Question

The graph of the function $$f(x)=a x^{2}+b x+c$$ has vertex at (1,4) and passes through the point $$(-1,-8) .$$ Find $$a, b$$, and $$c$$

Answer

**step1 Write the quadratic function in vertex form**

A quadratic function can be expressed in vertex form as $$f(x) = a(x-h)^2 + k$$, where $$(h, k)$$ represents the coordinates of the vertex.
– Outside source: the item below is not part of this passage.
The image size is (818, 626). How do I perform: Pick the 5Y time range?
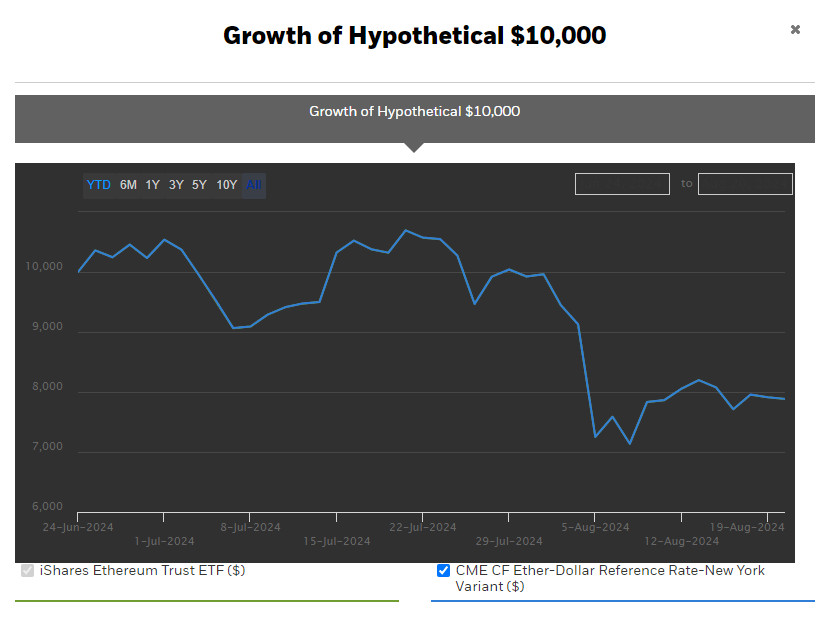[199, 185]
We are given that the vertex of the graph is at $$(1, 4)$$. So, we can substitute $$h=1$$ and $$k=4$$ into the vertex form.

$$f(x) = a(x-1)^2 + 4$$

**step2 Use the given point to find the value of 'a'**

We are given that the graph passes through the point $$(-1, -8)$$. This means when $$x=-1$$, $$f(x)=-8$$. We can substitute these values into the equation obtained in the previous step to find the value of $$a$$.

$$-8 = a(-1-1)^2 + 4$$

Now, we simplify and solve for $$a$$.

$$-8 = a(-2)^2 + 4$$

$$-8 = 4a + 4$$

Subtract 4 from both sides of the equation.

$$-8 - 4 = 4a$$

$$-12 = 4a$$

Divide both sides by 4 to find $$a$$.

$$a = \frac{-12}{4}$$

$$a = -3$$

**step3 Expand the vertex form to find 'b' and 'c'**

Now that we have the value of $$a$$, we can write the function in vertex form as $$f(x) = -3(x-1)^2 + 4$$. To find $$b$$ and $$c$$, we need to expand this expression into the standard quadratic form $$f(x) = ax^2 + bx + c$$. First, expand $$(x-1)^2$$.
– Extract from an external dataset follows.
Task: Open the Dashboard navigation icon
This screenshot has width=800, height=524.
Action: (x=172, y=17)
$$(x-1)^2 = x^2 - 2x + 1$$

Next, substitute this back into the function and distribute the $$a$$ value.

$$f(x) = -3(x^2 - 2x + 1) + 4$$

$$f(x) = -3x^2 + (-3)(-2x) + (-3)(1) + 4$$

$$f(x) = -3x^2 + 6x - 3 + 4$$

Finally, combine the constant terms.

$$f(x) = -3x^2 + 6x + 1$$

By comparing this with the standard form $$f(x) = ax^2 + bx + c$$, we can identify the values of $$a$$, $$b$$, and $$c$$.

$$a = -3$$

$$b = 6$$

$$c = 1$$

Alternative answer

Answer: a = -3, b = 6, c = 1 Explain
This is a question about finding the equation of a quadratic function (also called a parabola) when you know its vertex and another point it passes through. The solving step is:

First, I know that a quadratic function can be written in a special "vertex form." This form is super helpful when we know where the vertex (the highest or lowest point) of the parabola is! The vertex form looks like this: $f(x) = a(x-h)^2 + k$, where $(h,k)$ is the vertex.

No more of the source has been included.